- _INPUT MATERIAL_:
________________________________________
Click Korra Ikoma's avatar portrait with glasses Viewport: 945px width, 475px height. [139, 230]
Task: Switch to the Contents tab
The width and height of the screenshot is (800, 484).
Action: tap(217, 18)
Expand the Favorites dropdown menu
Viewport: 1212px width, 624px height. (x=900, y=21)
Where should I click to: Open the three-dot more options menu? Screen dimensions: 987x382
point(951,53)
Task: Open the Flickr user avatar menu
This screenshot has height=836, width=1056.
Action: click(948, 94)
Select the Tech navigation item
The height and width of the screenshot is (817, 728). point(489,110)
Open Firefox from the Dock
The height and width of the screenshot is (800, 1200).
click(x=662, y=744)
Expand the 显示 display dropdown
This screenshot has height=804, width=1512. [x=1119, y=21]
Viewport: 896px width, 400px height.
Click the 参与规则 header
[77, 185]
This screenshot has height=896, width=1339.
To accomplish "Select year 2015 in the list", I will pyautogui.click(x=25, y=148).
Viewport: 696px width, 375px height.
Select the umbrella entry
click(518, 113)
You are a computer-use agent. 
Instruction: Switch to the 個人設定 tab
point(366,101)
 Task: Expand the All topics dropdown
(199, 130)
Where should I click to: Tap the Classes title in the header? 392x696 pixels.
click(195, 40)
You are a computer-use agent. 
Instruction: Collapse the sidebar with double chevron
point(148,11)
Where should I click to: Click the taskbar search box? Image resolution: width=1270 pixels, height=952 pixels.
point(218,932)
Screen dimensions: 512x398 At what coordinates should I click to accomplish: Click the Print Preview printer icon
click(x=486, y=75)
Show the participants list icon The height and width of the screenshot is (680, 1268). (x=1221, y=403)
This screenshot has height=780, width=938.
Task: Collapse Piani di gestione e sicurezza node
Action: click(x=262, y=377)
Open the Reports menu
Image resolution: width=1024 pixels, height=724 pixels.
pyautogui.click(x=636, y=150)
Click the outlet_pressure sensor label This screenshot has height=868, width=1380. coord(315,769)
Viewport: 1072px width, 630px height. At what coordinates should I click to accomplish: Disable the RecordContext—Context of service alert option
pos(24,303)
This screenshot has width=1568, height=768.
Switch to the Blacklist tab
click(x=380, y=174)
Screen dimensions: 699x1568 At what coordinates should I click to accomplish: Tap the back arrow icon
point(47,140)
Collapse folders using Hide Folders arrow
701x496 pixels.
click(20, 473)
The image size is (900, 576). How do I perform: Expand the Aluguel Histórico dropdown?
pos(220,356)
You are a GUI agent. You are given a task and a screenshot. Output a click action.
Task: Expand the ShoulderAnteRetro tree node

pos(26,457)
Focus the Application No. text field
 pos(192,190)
________________________________________
From the entries above, extract every line where the word "avatar" appears.

Click Korra Ikoma's avatar portrait with glasses Viewport: 945px width, 475px height. [139, 230]
Task: Open the Flickr user avatar menu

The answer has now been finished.